▶ **EXERCISE**:
Word for word, set down every line of the entries below from the line with "Task: Play the" to the line with "The width and height of the screenshot is (1046, 711).", including both, and no other line.

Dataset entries
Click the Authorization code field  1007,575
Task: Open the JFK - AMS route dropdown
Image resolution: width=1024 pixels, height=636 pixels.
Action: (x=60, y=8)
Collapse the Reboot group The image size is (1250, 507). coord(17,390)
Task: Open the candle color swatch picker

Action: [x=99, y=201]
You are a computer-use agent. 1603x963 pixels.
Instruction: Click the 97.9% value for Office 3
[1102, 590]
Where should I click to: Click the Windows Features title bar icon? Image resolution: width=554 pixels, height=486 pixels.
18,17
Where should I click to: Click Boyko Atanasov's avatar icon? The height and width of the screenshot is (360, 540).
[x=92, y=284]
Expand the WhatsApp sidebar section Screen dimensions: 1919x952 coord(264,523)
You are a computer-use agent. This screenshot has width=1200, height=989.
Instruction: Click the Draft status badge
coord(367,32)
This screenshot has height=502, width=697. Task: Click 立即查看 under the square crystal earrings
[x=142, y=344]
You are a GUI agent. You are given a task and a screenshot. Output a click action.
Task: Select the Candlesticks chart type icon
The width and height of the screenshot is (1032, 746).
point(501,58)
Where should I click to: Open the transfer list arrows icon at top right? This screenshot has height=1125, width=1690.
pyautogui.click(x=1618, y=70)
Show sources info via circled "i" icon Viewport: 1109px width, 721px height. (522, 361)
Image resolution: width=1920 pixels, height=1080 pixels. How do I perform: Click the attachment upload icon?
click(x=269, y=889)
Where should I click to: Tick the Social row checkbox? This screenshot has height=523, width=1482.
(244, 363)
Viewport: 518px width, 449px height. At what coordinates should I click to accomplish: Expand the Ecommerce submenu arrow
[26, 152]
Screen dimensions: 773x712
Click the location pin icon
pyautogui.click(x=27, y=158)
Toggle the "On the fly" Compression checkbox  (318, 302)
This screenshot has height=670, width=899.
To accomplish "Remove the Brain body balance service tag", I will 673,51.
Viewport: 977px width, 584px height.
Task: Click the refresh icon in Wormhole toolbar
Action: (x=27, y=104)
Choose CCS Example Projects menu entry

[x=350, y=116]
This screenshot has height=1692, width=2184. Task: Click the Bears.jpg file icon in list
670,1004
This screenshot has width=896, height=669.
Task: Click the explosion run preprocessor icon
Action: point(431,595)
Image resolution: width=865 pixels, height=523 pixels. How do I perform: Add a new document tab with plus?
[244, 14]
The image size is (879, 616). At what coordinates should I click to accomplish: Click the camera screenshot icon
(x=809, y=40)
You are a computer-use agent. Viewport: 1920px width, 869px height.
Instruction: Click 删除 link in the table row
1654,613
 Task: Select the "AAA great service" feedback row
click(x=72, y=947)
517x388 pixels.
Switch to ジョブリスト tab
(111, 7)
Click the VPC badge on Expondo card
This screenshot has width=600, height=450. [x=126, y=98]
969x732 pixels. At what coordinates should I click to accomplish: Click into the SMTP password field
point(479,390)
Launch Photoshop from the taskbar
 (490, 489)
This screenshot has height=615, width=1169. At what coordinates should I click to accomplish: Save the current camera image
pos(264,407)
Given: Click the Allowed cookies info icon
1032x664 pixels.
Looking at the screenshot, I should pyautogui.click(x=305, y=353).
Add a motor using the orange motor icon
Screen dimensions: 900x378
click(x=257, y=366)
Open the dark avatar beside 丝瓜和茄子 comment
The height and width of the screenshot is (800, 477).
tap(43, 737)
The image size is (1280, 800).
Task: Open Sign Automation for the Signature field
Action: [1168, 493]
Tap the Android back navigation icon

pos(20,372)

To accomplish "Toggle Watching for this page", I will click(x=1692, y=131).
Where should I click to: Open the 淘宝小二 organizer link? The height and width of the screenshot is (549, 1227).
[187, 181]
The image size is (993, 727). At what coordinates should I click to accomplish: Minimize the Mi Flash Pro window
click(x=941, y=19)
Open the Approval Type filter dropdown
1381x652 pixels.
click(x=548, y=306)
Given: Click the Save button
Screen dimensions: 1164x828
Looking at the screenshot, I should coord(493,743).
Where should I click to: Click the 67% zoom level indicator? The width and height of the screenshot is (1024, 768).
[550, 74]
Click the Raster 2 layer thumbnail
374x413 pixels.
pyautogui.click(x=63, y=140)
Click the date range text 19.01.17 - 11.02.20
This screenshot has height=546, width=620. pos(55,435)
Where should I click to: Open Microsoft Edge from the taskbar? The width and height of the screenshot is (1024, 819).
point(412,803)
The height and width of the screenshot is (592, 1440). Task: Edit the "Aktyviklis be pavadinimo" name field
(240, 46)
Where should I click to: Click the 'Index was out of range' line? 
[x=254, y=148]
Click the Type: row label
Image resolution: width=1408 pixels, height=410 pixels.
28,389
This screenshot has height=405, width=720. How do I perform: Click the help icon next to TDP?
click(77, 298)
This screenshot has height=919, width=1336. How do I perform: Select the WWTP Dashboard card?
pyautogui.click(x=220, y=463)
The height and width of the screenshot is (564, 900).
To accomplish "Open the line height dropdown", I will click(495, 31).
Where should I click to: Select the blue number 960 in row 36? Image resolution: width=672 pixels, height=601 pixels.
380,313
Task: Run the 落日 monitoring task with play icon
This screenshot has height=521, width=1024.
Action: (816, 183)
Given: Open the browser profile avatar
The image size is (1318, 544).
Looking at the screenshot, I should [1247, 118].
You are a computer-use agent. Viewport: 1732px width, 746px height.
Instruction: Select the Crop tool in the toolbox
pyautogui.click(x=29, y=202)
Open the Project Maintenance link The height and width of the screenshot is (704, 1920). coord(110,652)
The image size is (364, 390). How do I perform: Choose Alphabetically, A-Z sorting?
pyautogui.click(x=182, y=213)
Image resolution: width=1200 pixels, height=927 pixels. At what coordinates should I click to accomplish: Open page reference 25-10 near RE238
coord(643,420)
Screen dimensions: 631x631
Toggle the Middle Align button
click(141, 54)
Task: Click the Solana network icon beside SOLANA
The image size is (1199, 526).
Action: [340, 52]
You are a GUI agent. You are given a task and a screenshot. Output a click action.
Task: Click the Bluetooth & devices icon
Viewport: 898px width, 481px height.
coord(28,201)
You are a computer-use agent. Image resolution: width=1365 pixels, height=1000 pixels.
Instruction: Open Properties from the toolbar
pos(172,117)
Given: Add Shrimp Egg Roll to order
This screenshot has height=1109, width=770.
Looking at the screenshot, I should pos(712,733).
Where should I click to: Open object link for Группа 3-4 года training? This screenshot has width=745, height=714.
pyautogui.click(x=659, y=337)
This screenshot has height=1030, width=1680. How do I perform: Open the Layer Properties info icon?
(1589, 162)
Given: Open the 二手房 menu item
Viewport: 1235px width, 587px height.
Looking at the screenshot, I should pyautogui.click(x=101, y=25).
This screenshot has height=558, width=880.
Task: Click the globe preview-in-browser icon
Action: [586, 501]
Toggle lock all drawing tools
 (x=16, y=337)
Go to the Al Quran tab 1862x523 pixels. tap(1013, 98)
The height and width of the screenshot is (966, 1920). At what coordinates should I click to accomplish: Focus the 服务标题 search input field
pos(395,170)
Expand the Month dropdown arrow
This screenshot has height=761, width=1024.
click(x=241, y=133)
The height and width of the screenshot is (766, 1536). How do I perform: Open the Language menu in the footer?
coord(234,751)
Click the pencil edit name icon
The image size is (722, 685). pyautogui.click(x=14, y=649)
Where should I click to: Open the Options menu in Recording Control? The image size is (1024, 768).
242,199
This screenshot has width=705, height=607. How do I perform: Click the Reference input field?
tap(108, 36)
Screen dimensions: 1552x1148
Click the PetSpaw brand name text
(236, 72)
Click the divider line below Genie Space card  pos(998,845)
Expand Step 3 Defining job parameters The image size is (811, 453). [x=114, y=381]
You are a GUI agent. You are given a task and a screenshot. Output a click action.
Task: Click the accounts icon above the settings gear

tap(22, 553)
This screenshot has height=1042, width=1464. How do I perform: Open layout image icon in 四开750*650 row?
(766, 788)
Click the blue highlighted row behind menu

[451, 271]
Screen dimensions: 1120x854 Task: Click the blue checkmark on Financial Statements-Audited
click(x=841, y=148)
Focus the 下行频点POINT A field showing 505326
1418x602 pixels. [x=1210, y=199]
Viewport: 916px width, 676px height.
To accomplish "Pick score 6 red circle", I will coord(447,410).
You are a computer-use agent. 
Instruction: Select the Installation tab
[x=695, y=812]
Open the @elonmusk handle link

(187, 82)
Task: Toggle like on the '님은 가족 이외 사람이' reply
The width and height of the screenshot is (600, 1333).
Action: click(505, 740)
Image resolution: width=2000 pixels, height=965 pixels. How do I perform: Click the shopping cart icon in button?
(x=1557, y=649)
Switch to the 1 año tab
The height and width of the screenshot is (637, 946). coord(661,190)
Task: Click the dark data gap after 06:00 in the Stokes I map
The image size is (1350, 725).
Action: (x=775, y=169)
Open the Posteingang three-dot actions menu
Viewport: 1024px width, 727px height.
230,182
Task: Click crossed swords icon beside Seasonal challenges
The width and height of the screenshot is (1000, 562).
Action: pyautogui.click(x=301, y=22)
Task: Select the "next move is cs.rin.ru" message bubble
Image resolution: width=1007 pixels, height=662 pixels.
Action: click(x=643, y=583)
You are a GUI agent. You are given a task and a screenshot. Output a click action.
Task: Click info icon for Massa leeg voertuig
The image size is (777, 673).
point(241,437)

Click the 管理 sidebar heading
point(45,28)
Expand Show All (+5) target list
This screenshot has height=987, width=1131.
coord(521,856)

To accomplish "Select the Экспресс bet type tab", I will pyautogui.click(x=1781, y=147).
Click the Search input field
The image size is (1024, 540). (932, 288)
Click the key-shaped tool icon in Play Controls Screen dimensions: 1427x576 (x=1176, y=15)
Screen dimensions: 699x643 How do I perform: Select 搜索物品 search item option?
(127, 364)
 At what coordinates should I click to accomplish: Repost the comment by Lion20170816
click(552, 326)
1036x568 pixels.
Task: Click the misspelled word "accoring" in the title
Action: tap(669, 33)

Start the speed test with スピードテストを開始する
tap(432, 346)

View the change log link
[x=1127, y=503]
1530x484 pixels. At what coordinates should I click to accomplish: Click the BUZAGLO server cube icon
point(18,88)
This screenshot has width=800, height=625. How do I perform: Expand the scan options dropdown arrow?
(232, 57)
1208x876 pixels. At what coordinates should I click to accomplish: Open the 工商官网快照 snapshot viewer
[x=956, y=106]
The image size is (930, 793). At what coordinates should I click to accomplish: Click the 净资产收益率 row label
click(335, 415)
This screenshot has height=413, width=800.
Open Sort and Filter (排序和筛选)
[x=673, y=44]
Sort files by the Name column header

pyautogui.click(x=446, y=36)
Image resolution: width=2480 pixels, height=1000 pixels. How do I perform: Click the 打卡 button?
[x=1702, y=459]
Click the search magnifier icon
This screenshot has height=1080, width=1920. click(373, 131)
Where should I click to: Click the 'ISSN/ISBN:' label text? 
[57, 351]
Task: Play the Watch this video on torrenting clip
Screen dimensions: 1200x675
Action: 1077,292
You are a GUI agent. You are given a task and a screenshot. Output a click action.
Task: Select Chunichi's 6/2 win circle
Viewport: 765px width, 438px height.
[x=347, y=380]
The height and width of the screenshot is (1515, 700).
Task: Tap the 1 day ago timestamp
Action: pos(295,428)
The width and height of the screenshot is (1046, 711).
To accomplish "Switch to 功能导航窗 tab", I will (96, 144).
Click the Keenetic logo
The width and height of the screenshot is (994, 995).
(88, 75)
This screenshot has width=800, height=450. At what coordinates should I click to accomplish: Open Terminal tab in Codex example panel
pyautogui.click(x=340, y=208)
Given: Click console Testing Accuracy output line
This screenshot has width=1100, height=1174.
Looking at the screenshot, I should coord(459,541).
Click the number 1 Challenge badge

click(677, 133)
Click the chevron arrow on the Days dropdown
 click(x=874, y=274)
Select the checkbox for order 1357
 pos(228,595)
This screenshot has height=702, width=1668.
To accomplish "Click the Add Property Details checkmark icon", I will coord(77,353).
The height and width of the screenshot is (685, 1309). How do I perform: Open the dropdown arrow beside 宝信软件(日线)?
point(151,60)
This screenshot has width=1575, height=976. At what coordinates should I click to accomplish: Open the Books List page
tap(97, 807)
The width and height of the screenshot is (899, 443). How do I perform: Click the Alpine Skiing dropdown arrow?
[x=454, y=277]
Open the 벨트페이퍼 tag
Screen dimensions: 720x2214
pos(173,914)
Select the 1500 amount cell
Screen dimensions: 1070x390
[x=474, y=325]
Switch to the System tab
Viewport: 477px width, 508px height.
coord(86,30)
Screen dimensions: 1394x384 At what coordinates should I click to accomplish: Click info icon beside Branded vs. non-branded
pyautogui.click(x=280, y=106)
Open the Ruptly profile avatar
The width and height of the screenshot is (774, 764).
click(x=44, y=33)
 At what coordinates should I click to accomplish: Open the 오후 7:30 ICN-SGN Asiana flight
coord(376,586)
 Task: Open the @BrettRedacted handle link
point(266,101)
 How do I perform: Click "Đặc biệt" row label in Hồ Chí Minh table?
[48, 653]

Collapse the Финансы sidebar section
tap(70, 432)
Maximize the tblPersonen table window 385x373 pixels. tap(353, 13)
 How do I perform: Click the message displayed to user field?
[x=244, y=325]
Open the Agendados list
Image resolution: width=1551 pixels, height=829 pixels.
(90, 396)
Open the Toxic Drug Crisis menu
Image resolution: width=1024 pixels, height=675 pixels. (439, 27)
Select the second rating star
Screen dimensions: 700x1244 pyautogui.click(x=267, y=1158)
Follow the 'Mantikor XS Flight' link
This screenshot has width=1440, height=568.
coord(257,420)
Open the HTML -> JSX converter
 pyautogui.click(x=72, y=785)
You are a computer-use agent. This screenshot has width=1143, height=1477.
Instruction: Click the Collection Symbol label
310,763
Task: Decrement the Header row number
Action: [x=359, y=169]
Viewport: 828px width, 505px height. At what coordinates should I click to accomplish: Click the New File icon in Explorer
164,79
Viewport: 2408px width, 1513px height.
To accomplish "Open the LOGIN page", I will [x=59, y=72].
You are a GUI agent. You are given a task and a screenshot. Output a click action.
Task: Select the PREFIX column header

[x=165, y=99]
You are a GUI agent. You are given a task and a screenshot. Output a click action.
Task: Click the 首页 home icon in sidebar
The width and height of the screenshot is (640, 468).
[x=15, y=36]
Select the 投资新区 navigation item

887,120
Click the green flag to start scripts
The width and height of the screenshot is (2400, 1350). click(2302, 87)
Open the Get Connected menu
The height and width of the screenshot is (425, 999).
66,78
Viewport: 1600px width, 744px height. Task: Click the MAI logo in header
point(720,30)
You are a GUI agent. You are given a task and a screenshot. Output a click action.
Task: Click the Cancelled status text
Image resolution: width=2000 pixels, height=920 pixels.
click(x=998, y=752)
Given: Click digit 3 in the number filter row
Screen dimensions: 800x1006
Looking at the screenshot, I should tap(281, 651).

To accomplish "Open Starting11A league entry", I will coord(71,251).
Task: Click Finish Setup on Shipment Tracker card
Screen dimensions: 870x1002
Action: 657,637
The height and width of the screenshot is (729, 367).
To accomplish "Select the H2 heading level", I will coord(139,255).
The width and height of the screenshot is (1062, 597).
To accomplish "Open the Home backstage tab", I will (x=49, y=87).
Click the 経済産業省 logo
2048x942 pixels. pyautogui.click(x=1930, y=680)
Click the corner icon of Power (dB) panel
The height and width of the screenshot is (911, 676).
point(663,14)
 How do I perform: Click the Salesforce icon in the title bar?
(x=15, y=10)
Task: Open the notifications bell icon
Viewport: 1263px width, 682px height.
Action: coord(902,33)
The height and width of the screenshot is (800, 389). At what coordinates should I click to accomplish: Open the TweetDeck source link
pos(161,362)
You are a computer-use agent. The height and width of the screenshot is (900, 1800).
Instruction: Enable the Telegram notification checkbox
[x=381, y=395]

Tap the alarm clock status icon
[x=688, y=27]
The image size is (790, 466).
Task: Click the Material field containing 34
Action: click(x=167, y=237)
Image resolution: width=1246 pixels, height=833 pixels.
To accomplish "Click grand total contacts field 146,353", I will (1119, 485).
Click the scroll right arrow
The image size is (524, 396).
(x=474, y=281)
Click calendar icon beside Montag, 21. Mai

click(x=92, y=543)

▶ **OUTPUT OF THE TASK**:
Task: Play the Watch this video on torrenting clip
Screen dimensions: 1200x675
Action: 1077,292
You are a GUI agent. You are given a task and a screenshot. Output a click action.
Task: Select Chunichi's 6/2 win circle
Viewport: 765px width, 438px height.
[x=347, y=380]
The height and width of the screenshot is (1515, 700).
Task: Tap the 1 day ago timestamp
Action: pos(295,428)
The width and height of the screenshot is (1046, 711).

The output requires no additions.